START Data for this exercise

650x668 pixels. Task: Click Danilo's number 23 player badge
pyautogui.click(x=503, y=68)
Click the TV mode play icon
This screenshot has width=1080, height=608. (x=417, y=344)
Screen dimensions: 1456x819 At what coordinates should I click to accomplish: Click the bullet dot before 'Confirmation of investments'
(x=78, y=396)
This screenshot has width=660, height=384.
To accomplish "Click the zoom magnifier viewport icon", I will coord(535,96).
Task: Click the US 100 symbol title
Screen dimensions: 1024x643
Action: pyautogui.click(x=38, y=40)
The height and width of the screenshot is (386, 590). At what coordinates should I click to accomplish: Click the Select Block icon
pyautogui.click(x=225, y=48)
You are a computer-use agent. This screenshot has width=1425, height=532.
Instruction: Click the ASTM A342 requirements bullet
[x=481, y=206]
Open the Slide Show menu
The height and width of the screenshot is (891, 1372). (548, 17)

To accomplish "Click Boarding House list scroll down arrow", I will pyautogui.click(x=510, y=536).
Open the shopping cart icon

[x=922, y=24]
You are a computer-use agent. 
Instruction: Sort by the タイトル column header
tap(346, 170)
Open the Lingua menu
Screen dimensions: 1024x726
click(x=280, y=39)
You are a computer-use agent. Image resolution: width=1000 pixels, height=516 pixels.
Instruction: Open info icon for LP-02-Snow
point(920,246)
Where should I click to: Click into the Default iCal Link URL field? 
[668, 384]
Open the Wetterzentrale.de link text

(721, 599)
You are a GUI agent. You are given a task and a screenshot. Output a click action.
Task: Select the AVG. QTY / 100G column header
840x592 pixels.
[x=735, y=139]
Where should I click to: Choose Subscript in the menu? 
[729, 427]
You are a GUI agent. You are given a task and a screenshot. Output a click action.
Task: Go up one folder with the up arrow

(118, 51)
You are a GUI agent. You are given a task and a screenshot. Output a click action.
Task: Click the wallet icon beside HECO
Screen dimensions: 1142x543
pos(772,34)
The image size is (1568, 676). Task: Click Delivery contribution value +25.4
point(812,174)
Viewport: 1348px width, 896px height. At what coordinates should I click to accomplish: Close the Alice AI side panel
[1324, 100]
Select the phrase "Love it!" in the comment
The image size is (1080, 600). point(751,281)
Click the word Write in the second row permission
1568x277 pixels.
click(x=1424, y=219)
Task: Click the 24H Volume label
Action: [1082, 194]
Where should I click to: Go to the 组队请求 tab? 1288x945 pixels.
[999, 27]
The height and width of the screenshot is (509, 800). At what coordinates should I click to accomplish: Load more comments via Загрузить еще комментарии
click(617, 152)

END Data for this exercise

Your task: Produce an exact copy of each line from the one holding "Where should I click to: Choose" through the last line of the records, both included, and nothing more.

Answer area:
Where should I click to: Choose Subscript in the menu? 
[729, 427]
You are a GUI agent. You are given a task and a screenshot. Output a click action.
Task: Go up one folder with the up arrow

(118, 51)
You are a GUI agent. You are given a task and a screenshot. Output a click action.
Task: Click the wallet icon beside HECO
Screen dimensions: 1142x543
pos(772,34)
The image size is (1568, 676). Task: Click Delivery contribution value +25.4
point(812,174)
Viewport: 1348px width, 896px height. At what coordinates should I click to accomplish: Close the Alice AI side panel
[1324, 100]
Select the phrase "Love it!" in the comment
The image size is (1080, 600). point(751,281)
Click the word Write in the second row permission
1568x277 pixels.
click(x=1424, y=219)
Task: Click the 24H Volume label
Action: [1082, 194]
Where should I click to: Go to the 组队请求 tab? 1288x945 pixels.
[999, 27]
The height and width of the screenshot is (509, 800). At what coordinates should I click to accomplish: Load more comments via Загрузить еще комментарии
click(617, 152)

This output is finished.